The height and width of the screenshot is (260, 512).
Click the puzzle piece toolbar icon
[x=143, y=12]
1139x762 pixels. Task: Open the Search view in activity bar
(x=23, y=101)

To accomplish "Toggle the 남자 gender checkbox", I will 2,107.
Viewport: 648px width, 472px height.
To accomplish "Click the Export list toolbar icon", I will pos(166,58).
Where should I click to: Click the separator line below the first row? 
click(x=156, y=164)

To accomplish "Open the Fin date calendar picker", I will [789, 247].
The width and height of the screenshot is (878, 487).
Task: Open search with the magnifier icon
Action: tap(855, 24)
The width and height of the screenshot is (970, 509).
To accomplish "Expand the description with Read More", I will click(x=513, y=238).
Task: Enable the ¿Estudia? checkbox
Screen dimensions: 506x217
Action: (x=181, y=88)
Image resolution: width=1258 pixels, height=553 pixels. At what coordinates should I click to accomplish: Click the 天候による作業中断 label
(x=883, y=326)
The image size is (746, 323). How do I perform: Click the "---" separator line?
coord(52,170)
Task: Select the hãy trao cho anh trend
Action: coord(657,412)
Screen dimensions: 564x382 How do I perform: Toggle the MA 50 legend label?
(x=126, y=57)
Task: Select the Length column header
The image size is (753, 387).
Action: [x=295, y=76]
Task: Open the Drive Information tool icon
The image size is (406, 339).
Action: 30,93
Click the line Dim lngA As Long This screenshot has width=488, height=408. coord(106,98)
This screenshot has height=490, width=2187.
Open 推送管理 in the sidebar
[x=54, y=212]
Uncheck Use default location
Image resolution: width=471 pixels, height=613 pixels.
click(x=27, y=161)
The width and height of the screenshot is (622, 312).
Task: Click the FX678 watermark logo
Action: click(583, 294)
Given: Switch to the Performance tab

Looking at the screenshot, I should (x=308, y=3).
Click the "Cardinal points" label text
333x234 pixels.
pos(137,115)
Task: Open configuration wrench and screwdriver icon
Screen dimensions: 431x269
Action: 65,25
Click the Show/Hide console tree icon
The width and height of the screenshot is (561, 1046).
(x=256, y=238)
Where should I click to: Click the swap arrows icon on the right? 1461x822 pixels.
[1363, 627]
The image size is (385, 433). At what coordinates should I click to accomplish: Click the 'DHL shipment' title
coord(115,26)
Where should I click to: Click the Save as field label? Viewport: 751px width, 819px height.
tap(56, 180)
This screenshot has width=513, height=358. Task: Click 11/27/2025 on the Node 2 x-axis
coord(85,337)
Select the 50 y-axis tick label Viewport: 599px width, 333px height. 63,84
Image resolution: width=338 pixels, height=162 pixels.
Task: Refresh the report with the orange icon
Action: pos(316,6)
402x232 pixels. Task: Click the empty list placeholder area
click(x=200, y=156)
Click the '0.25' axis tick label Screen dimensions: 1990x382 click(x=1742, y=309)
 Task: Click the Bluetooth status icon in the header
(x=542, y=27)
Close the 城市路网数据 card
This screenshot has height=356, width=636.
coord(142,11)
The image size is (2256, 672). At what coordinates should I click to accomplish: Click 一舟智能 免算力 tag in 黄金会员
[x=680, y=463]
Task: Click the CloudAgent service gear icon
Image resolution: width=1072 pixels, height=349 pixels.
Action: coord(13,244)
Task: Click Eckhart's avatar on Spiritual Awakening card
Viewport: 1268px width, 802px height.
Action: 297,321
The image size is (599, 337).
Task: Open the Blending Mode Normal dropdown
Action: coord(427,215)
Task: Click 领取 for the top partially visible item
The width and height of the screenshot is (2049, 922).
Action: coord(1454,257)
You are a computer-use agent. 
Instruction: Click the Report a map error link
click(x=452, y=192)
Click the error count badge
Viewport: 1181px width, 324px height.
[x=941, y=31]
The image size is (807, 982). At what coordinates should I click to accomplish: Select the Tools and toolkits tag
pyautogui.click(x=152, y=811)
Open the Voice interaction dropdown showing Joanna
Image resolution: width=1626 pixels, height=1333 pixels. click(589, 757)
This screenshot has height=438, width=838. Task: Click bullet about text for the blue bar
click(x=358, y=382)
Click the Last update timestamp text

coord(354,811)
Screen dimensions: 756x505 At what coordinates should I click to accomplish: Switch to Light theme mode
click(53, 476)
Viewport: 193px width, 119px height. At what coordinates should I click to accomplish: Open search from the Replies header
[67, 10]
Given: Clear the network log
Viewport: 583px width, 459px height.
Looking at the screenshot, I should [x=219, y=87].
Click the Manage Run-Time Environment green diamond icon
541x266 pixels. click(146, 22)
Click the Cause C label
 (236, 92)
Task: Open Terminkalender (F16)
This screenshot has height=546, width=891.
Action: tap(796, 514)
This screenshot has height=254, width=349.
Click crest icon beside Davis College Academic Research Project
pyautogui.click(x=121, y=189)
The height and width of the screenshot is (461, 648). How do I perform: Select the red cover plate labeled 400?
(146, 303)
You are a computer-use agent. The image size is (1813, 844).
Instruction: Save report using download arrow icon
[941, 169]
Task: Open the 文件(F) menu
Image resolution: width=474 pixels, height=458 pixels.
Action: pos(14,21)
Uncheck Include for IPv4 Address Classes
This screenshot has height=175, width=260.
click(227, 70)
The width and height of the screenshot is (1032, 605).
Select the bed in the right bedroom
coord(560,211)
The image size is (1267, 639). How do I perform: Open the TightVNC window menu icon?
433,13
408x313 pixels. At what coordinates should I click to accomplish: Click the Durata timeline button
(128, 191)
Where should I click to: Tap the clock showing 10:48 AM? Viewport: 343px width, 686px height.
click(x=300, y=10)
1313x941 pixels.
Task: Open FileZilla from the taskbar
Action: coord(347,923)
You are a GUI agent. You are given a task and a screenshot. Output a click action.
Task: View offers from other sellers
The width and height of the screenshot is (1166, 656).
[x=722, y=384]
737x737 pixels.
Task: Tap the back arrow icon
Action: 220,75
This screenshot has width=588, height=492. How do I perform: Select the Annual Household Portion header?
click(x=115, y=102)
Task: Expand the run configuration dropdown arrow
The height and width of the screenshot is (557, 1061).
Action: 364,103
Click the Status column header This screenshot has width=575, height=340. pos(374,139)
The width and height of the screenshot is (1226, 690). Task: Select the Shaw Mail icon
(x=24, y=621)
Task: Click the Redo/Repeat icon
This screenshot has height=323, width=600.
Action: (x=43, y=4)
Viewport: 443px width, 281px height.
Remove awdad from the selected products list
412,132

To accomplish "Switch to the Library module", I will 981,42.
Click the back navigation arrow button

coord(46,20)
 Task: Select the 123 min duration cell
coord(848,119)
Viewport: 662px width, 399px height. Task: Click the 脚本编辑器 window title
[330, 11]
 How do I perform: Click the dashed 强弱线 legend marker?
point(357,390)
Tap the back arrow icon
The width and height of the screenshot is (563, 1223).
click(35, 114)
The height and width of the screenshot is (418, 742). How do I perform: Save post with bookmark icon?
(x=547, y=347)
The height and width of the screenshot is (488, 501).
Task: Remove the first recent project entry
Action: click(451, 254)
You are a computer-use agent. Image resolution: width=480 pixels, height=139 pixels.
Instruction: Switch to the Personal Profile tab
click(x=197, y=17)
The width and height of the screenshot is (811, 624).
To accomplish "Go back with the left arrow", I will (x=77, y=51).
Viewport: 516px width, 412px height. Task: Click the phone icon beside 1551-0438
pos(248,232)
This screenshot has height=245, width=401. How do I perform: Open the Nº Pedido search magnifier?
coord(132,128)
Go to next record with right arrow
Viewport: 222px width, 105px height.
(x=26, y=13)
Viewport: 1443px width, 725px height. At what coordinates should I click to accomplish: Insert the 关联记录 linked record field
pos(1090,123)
******
▶ Work required:
Your task is to retype the records precisely as they stand.

▶ Response to this task:
The height and width of the screenshot is (260, 512).
Click the puzzle piece toolbar icon
[x=143, y=12]
1139x762 pixels. Task: Open the Search view in activity bar
(x=23, y=101)

To accomplish "Toggle the 남자 gender checkbox", I will 2,107.
Viewport: 648px width, 472px height.
To accomplish "Click the Export list toolbar icon", I will pos(166,58).
Where should I click to: Click the separator line below the first row? 
click(x=156, y=164)

To accomplish "Open the Fin date calendar picker", I will [789, 247].
The width and height of the screenshot is (878, 487).
Task: Open search with the magnifier icon
Action: tap(855, 24)
The width and height of the screenshot is (970, 509).
To accomplish "Expand the description with Read More", I will click(x=513, y=238).
Task: Enable the ¿Estudia? checkbox
Screen dimensions: 506x217
Action: (x=181, y=88)
Image resolution: width=1258 pixels, height=553 pixels. At what coordinates should I click to accomplish: Click the 天候による作業中断 label
(x=883, y=326)
The image size is (746, 323). How do I perform: Click the "---" separator line?
coord(52,170)
Task: Select the hãy trao cho anh trend
Action: coord(657,412)
Screen dimensions: 564x382 How do I perform: Toggle the MA 50 legend label?
(x=126, y=57)
Task: Select the Length column header
The image size is (753, 387).
Action: [x=295, y=76]
Task: Open the Drive Information tool icon
The image size is (406, 339).
Action: 30,93
Click the line Dim lngA As Long This screenshot has width=488, height=408. coord(106,98)
This screenshot has height=490, width=2187.
Open 推送管理 in the sidebar
[x=54, y=212]
Uncheck Use default location
Image resolution: width=471 pixels, height=613 pixels.
click(x=27, y=161)
The width and height of the screenshot is (622, 312).
Task: Click the FX678 watermark logo
Action: click(583, 294)
Given: Switch to the Performance tab

Looking at the screenshot, I should (x=308, y=3).
Click the "Cardinal points" label text
333x234 pixels.
pos(137,115)
Task: Open configuration wrench and screwdriver icon
Screen dimensions: 431x269
Action: 65,25
Click the Show/Hide console tree icon
The width and height of the screenshot is (561, 1046).
(x=256, y=238)
Where should I click to: Click the swap arrows icon on the right? 1461x822 pixels.
[1363, 627]
The image size is (385, 433). At what coordinates should I click to accomplish: Click the 'DHL shipment' title
coord(115,26)
Where should I click to: Click the Save as field label? Viewport: 751px width, 819px height.
tap(56, 180)
This screenshot has width=513, height=358. Task: Click 11/27/2025 on the Node 2 x-axis
coord(85,337)
Select the 50 y-axis tick label Viewport: 599px width, 333px height. 63,84
Image resolution: width=338 pixels, height=162 pixels.
Task: Refresh the report with the orange icon
Action: pos(316,6)
402x232 pixels. Task: Click the empty list placeholder area
click(x=200, y=156)
Click the '0.25' axis tick label Screen dimensions: 1990x382 click(x=1742, y=309)
 Task: Click the Bluetooth status icon in the header
(x=542, y=27)
Close the 城市路网数据 card
This screenshot has height=356, width=636.
coord(142,11)
The image size is (2256, 672). At what coordinates should I click to accomplish: Click 一舟智能 免算力 tag in 黄金会员
[x=680, y=463]
Task: Click the CloudAgent service gear icon
Image resolution: width=1072 pixels, height=349 pixels.
Action: coord(13,244)
Task: Click Eckhart's avatar on Spiritual Awakening card
Viewport: 1268px width, 802px height.
Action: 297,321
The image size is (599, 337).
Task: Open the Blending Mode Normal dropdown
Action: coord(427,215)
Task: Click 领取 for the top partially visible item
The width and height of the screenshot is (2049, 922).
Action: coord(1454,257)
You are a computer-use agent. 
Instruction: Click the Report a map error link
click(x=452, y=192)
Click the error count badge
Viewport: 1181px width, 324px height.
[x=941, y=31]
The image size is (807, 982). At what coordinates should I click to accomplish: Select the Tools and toolkits tag
pyautogui.click(x=152, y=811)
Open the Voice interaction dropdown showing Joanna
Image resolution: width=1626 pixels, height=1333 pixels. click(589, 757)
This screenshot has height=438, width=838. Task: Click bullet about text for the blue bar
click(x=358, y=382)
Click the Last update timestamp text

coord(354,811)
Screen dimensions: 756x505 At what coordinates should I click to accomplish: Switch to Light theme mode
click(53, 476)
Viewport: 193px width, 119px height. At what coordinates should I click to accomplish: Open search from the Replies header
[67, 10]
Given: Clear the network log
Viewport: 583px width, 459px height.
Looking at the screenshot, I should [x=219, y=87].
Click the Manage Run-Time Environment green diamond icon
541x266 pixels. click(146, 22)
Click the Cause C label
 (236, 92)
Task: Open Terminkalender (F16)
This screenshot has height=546, width=891.
Action: tap(796, 514)
This screenshot has height=254, width=349.
Click crest icon beside Davis College Academic Research Project
pyautogui.click(x=121, y=189)
The height and width of the screenshot is (461, 648). How do I perform: Select the red cover plate labeled 400?
(146, 303)
You are a computer-use agent. The image size is (1813, 844).
Instruction: Save report using download arrow icon
[941, 169]
Task: Open the 文件(F) menu
Image resolution: width=474 pixels, height=458 pixels.
Action: pos(14,21)
Uncheck Include for IPv4 Address Classes
This screenshot has height=175, width=260.
click(227, 70)
The width and height of the screenshot is (1032, 605).
Select the bed in the right bedroom
coord(560,211)
The image size is (1267, 639). How do I perform: Open the TightVNC window menu icon?
433,13
408x313 pixels. At what coordinates should I click to accomplish: Click the Durata timeline button
(128, 191)
Where should I click to: Tap the clock showing 10:48 AM? Viewport: 343px width, 686px height.
click(x=300, y=10)
1313x941 pixels.
Task: Open FileZilla from the taskbar
Action: coord(347,923)
You are a GUI agent. You are given a task and a screenshot. Output a click action.
Task: View offers from other sellers
The width and height of the screenshot is (1166, 656).
[x=722, y=384]
737x737 pixels.
Task: Tap the back arrow icon
Action: 220,75
This screenshot has width=588, height=492. How do I perform: Select the Annual Household Portion header?
click(x=115, y=102)
Task: Expand the run configuration dropdown arrow
The height and width of the screenshot is (557, 1061).
Action: 364,103
Click the Status column header This screenshot has width=575, height=340. pos(374,139)
The width and height of the screenshot is (1226, 690). Task: Select the Shaw Mail icon
(x=24, y=621)
Task: Click the Redo/Repeat icon
This screenshot has height=323, width=600.
Action: (x=43, y=4)
Viewport: 443px width, 281px height.
Remove awdad from the selected products list
412,132

To accomplish "Switch to the Library module", I will 981,42.
Click the back navigation arrow button

coord(46,20)
 Task: Select the 123 min duration cell
coord(848,119)
Viewport: 662px width, 399px height. Task: Click the 脚本编辑器 window title
[330, 11]
 How do I perform: Click the dashed 强弱线 legend marker?
point(357,390)
Tap the back arrow icon
The width and height of the screenshot is (563, 1223).
click(35, 114)
The height and width of the screenshot is (418, 742). How do I perform: Save post with bookmark icon?
(x=547, y=347)
The height and width of the screenshot is (488, 501).
Task: Remove the first recent project entry
Action: click(451, 254)
You are a computer-use agent. Image resolution: width=480 pixels, height=139 pixels.
Instruction: Switch to the Personal Profile tab
click(x=197, y=17)
The width and height of the screenshot is (811, 624).
To accomplish "Go back with the left arrow", I will (x=77, y=51).
Viewport: 516px width, 412px height. Task: Click the phone icon beside 1551-0438
pos(248,232)
This screenshot has height=245, width=401. How do I perform: Open the Nº Pedido search magnifier?
coord(132,128)
Go to next record with right arrow
Viewport: 222px width, 105px height.
(x=26, y=13)
Viewport: 1443px width, 725px height. At what coordinates should I click to accomplish: Insert the 关联记录 linked record field
pos(1090,123)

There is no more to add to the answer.